One example of a unit with a rising price is a top-floor condominium in a three-decker at 43 Whitfield St, a few blocks west of Codman Square. After selling for $330,000 in February, 2006, the unit would be taken by foreclosure. In April of this year, Fannie Mae let it go for $65,000. Then, after less than two months and a certain amount of improvement, there was a new buyer who put up $339,000, with a 20 percent down payment.
The last transaction in June also stands out as a turnaround for the seller. This was a company called SRC Investments, whose president and treasurer, Sirewl Cox, figured in nine other transactions that have drawn foreclosure filings since last September. It was a director of the company, Lord Allah, who bought Unit 3 at 43 Whitfield St. from Fannie Mae in April.
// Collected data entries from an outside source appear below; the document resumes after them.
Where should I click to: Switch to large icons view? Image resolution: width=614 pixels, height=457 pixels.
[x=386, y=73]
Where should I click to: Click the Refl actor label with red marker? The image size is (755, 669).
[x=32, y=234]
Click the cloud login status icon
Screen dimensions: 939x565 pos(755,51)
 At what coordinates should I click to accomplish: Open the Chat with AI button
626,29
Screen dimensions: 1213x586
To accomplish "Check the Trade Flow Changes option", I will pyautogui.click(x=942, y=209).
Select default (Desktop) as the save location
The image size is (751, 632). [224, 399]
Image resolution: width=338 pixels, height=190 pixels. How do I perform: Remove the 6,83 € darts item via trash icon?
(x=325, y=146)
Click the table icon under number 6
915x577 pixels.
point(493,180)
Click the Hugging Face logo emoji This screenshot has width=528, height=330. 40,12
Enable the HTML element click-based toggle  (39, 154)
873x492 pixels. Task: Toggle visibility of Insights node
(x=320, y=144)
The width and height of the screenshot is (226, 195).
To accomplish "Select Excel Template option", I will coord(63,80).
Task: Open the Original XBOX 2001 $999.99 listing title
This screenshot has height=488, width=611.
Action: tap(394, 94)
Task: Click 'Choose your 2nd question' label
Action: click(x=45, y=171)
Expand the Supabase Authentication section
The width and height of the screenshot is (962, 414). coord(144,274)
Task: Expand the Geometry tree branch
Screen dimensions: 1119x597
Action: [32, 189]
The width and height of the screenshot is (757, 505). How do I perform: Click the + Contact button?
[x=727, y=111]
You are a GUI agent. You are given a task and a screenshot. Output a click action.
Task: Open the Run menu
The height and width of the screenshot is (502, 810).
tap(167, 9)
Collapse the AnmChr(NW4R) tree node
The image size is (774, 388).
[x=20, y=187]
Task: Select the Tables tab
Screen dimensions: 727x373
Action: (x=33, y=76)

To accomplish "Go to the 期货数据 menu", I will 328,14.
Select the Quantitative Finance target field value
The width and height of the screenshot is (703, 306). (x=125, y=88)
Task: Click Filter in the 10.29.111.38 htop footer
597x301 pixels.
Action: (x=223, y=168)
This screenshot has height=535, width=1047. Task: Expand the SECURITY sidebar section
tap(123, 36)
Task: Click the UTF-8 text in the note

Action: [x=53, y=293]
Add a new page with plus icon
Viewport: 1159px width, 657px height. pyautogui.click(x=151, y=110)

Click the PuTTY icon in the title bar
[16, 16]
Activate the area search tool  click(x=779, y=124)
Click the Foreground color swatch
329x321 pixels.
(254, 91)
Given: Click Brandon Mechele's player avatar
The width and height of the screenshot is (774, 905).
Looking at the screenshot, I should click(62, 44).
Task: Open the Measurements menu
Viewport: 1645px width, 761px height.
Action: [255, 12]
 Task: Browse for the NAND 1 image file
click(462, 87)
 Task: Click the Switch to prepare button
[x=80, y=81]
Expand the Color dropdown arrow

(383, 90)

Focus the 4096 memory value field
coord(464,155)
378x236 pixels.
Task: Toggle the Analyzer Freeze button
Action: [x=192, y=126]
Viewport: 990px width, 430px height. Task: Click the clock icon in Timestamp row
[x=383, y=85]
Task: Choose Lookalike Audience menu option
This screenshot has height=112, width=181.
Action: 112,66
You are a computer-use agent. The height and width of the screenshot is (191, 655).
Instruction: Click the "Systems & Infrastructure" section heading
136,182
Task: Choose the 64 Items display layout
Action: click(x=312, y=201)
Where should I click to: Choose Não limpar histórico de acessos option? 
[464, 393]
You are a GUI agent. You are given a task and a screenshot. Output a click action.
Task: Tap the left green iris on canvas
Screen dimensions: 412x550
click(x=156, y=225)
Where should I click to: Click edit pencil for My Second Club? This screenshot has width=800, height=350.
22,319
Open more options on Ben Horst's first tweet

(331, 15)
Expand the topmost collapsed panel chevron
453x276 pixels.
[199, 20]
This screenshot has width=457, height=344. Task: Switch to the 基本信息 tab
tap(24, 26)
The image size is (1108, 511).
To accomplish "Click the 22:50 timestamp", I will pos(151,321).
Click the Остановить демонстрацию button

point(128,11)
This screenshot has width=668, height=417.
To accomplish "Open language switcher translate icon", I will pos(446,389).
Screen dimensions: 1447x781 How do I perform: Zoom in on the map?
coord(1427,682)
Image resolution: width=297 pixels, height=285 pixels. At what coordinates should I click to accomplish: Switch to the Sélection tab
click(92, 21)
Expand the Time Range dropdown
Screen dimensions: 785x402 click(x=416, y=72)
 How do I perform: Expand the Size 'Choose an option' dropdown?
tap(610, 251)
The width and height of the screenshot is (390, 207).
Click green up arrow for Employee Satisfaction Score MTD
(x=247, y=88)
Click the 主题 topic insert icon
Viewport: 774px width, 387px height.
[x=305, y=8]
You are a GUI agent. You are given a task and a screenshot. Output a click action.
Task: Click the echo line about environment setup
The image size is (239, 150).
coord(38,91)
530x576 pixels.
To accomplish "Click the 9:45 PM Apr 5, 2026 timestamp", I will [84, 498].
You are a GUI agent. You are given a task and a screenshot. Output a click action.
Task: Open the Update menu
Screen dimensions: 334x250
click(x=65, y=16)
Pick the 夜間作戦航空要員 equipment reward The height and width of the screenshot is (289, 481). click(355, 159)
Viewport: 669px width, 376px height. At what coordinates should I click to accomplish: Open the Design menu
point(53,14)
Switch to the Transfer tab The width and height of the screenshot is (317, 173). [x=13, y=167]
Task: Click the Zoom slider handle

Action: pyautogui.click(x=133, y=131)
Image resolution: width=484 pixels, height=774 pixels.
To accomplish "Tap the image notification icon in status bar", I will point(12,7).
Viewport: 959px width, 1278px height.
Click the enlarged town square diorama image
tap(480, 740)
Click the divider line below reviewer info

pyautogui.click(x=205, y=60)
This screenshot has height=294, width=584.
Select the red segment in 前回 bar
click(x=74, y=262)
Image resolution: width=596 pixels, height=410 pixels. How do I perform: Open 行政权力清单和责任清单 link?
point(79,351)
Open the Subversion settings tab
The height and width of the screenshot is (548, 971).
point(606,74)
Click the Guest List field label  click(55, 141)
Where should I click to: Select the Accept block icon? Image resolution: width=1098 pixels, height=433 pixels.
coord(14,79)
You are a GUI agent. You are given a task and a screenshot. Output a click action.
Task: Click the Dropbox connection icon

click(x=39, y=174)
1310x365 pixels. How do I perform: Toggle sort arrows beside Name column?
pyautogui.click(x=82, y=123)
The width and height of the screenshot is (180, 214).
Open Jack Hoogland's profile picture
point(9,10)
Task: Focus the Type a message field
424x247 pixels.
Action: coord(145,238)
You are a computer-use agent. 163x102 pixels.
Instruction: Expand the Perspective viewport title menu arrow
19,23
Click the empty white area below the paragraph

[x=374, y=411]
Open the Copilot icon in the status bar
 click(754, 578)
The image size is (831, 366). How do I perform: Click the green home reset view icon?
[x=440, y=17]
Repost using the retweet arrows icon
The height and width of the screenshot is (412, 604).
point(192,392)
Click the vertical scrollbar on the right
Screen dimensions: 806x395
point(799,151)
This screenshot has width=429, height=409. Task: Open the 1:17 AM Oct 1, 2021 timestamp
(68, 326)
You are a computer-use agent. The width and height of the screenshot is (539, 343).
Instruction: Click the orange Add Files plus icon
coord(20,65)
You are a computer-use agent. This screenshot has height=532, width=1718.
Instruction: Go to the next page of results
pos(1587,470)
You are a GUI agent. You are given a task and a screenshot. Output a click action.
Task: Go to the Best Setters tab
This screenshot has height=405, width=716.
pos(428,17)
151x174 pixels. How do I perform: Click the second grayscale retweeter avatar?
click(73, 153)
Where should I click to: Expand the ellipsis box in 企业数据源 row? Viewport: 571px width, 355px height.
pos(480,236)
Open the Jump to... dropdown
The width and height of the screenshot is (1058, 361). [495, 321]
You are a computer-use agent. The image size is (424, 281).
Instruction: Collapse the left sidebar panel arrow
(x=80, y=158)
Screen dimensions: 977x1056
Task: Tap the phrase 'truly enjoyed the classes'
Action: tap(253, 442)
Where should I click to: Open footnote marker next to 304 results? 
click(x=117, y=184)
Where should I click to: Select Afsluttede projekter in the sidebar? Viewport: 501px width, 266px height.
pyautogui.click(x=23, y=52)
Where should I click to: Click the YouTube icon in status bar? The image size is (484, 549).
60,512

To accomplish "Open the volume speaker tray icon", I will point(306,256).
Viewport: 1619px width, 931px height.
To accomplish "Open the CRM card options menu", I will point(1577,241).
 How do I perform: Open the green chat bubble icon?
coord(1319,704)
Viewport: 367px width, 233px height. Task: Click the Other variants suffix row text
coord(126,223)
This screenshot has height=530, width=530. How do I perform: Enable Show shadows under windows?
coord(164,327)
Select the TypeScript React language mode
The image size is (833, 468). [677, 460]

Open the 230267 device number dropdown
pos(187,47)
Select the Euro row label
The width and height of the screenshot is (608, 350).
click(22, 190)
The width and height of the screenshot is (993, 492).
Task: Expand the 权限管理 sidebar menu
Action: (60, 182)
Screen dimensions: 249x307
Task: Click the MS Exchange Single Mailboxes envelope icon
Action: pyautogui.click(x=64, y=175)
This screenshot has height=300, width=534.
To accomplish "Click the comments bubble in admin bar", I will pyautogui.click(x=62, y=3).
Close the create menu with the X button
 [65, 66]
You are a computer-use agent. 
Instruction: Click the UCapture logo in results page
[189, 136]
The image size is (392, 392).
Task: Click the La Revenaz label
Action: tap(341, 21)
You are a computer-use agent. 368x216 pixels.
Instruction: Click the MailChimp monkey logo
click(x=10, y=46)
Later the same month, he bought Unit 1, for $45,000. Each time, he turned over the property the very same day to SRC Investments for $100.
Once SRC Investments took title, it received mortgages for both units from a lender based in Jamaica Plain, Capital Trust LLC. Though Capital Trust was lending to a company that had no record of previous borrowing in Suffolk County, the mortgage notes - for loans totaling $72,000 - were signed by Cox.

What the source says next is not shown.